When Yuliya Yaroshchuk learned that she needed a U.S.-based sponsor to bring her mother out of war-torn Ukraine to join her in Tampa, she immediately thought of her boss, acclaimed chef BT Nguyen.
“Because I know her story and I know that without hesitation she will help me,” said Yaroshchuk, 28, who has worked for the past two years as a server at all three of Nguyen’s South Tampa-based restaurants.
What You Need To Know
- The Biden administration unveiled their Uniting for Ukraine program in April
- The program has allowed more than 23,000 Ukrainian nationals to come to the U.S.
- BT Nguyen, who fled Vietnam as a 13-year-old refugee in 1975, has been an acclaimed chef in Tampa for decades
Nguyen escaped South Vietnam as a 13-year-old refugee in 1975 and made it to the U.S. after Saigon fell to the North Vietnamese communist government.
“I had no hesitation,” Nguyen said when asked by Yaroshchuk if she would act as her sponsor. “There was no question.”
Nguyen’s sponsorship will now allow Yaroshchuk’s mother to come to the U.S. in the next few weeks, via the Biden administration’s “Uniting for Ukraine” program, which was announced on April 21. The program provides a pathway for Ukrainian citizens and their immediate family members to come to the U.S. and stay for a 2-year period, if they can find someone in the U.S. who agrees to provide them with financial support for the duration of their stay.
More than 23,000 Ukrainian nationals have arrived in the U.S. through the Uniting for Ukraine program, according to a spokesperson with U.S. Citizenship and Immigration Services.
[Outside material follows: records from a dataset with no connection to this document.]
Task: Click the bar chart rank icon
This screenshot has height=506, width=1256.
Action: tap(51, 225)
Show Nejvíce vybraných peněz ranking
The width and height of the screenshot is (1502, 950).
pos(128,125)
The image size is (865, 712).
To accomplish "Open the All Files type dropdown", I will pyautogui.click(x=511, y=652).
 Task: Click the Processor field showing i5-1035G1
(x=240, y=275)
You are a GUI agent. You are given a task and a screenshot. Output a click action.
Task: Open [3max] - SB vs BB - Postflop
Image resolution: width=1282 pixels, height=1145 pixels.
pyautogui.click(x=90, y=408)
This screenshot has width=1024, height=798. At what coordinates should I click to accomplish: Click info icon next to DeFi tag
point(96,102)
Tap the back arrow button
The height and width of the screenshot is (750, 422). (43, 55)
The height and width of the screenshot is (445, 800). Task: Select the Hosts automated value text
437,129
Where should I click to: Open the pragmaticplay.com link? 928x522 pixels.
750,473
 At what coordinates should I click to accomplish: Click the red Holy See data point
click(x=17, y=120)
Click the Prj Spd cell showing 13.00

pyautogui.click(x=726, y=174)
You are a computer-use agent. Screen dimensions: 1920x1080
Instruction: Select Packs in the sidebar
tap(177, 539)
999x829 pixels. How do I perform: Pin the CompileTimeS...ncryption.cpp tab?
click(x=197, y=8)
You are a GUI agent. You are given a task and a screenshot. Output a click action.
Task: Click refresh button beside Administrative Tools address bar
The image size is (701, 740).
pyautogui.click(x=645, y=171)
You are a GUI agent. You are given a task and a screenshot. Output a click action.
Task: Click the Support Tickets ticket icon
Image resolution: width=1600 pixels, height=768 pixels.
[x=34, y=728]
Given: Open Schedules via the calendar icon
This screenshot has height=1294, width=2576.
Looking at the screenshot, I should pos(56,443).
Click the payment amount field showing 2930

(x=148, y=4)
Officials say the agency has received more than 80,000 applications.
Nguyen said she wants to get the message out that people can do something for Ukrainians they know in the community.
“We can save so many lives and get them so many opportunities, just like my American family sponsored me in 1975,” she said. “That’s how I got to America and became an American citizen and have businesses and opportunities in America.”
At one point, nearly 7 million Ukrainians fled their homes following Russia’s invasion in late February, according to the United Nations. More recent reporting shows that approximately a third of those have since returned to Ukraine.
Yaroshchuk and her partner have lived in Tampa for nearly four years now, and she says she loves the area. Yet as the war in Ukraine heads into its sixth month, she remains deeply concerned about her home country and fears that Americans and others around the globe will stop paying attention to the very human tragedy that continues to unfold every day in Ukraine.
“When I see some people don’t even know what’s going on — they think that it’s almost over — I mean, it upsets me,” she said. "Some places in Ukraine are completely destroyed. Completely — like there is nothing. So we have to do something, and people have to be involved, because we need help.”
Yaroshchuk said that if people want to help out the Ukrainian military in their efforts against the Russians, they can donate via the Come Back Alive Foundation.
Yaroshchuk’s father remains in Ukraine — all men aged 18-60 have been prohibited from leaving the country since the war began.
“This is a terrible war, with people dying and suffering over there,” Nguyen said. “People forget how lucky we are to live in America — to have to live day to day and to forget that there are human beings in another country who are suffering — and I can’t forget that.”